◆ TASK DETAILS
In the entries below, find the line with "Screen dimensions: 800x501" and the line with "Click the Directory". Print those two and everything between them exactly, and nothing else.

------------------------------------------------------------------------

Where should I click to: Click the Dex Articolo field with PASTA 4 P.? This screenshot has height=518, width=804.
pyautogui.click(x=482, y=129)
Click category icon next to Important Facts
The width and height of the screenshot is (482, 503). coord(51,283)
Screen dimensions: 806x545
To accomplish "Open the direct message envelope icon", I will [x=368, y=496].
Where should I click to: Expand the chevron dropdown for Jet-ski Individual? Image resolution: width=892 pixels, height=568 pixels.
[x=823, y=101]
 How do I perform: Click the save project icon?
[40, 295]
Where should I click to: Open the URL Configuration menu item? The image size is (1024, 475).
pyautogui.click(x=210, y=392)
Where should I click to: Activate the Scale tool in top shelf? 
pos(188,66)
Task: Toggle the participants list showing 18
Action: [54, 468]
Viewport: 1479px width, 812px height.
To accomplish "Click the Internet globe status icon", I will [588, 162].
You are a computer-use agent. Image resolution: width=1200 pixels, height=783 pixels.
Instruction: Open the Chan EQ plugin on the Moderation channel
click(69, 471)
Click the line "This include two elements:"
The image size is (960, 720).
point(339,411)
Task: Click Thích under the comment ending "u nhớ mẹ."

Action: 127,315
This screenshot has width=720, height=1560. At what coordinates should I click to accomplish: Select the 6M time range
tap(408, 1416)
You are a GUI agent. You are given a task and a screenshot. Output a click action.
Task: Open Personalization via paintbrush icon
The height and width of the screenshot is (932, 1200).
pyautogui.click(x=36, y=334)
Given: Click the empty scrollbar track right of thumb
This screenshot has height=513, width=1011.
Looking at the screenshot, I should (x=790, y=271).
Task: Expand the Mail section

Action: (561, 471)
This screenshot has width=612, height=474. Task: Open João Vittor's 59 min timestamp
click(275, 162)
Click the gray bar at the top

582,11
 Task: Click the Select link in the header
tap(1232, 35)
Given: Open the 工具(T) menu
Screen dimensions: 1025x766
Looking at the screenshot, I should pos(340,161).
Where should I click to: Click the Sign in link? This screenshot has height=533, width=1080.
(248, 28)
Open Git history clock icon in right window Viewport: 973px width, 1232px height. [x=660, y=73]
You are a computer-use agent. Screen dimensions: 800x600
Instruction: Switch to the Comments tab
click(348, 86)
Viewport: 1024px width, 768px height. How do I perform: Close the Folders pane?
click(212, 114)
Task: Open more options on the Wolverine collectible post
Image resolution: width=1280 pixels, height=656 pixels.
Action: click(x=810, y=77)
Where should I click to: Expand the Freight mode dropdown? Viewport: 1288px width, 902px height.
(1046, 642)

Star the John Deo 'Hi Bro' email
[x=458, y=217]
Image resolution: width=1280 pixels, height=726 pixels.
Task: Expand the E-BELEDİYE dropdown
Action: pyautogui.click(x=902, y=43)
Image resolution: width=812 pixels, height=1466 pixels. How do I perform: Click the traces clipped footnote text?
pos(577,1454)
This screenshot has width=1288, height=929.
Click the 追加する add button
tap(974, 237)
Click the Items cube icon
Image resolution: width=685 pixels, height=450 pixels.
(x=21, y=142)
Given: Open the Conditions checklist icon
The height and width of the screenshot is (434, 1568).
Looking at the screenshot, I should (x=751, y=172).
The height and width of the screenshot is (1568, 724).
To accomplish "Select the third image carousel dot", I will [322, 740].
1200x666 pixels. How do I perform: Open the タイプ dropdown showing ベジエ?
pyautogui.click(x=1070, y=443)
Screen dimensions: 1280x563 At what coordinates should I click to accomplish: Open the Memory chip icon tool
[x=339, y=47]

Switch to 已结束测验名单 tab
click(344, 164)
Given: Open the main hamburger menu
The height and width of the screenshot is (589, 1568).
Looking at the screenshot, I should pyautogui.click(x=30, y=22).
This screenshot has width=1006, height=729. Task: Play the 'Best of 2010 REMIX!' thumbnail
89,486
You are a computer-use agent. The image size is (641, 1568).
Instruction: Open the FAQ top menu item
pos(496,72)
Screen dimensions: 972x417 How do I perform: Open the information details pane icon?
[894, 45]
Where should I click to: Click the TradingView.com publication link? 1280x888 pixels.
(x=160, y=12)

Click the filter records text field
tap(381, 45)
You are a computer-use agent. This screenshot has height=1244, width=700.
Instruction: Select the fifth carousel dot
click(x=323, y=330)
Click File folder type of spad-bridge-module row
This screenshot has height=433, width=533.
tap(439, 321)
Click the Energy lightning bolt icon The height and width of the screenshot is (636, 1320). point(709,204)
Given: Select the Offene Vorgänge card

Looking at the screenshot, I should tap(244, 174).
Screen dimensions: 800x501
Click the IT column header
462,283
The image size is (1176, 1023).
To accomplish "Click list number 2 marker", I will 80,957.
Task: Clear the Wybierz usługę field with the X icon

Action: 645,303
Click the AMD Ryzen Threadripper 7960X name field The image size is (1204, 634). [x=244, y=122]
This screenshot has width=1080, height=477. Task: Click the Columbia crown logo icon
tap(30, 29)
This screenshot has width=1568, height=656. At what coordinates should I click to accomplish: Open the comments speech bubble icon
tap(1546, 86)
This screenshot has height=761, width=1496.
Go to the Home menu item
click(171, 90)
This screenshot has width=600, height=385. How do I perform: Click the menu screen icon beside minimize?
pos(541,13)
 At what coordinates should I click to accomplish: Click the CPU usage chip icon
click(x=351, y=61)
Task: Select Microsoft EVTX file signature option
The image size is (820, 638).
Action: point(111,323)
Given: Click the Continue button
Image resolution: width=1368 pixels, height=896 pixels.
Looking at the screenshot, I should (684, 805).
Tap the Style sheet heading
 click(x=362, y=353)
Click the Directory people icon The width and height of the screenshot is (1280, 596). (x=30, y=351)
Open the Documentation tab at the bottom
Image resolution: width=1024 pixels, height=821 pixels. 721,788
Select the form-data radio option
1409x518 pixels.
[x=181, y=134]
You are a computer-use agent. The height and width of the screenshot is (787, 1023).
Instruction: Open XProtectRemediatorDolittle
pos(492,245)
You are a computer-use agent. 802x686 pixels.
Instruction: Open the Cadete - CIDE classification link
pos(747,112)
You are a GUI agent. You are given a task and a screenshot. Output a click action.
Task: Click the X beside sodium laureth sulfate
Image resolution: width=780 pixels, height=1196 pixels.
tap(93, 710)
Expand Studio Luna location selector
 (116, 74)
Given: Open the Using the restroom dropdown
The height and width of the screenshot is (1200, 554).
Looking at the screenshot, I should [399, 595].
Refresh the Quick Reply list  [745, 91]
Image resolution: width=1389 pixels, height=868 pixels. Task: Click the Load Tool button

------------------------------------------------------------------------

◆ TASK RESPONSE
Screen dimensions: 800x501
Click the IT column header
462,283
The image size is (1176, 1023).
To accomplish "Click list number 2 marker", I will 80,957.
Task: Clear the Wybierz usługę field with the X icon

Action: 645,303
Click the AMD Ryzen Threadripper 7960X name field The image size is (1204, 634). [x=244, y=122]
This screenshot has width=1080, height=477. Task: Click the Columbia crown logo icon
tap(30, 29)
This screenshot has width=1568, height=656. At what coordinates should I click to accomplish: Open the comments speech bubble icon
tap(1546, 86)
This screenshot has height=761, width=1496.
Go to the Home menu item
click(171, 90)
This screenshot has width=600, height=385. How do I perform: Click the menu screen icon beside minimize?
pos(541,13)
 At what coordinates should I click to accomplish: Click the CPU usage chip icon
click(x=351, y=61)
Task: Select Microsoft EVTX file signature option
The image size is (820, 638).
Action: point(111,323)
Given: Click the Continue button
Image resolution: width=1368 pixels, height=896 pixels.
Looking at the screenshot, I should (684, 805).
Tap the Style sheet heading
 click(x=362, y=353)
Click the Directory people icon The width and height of the screenshot is (1280, 596). (x=30, y=351)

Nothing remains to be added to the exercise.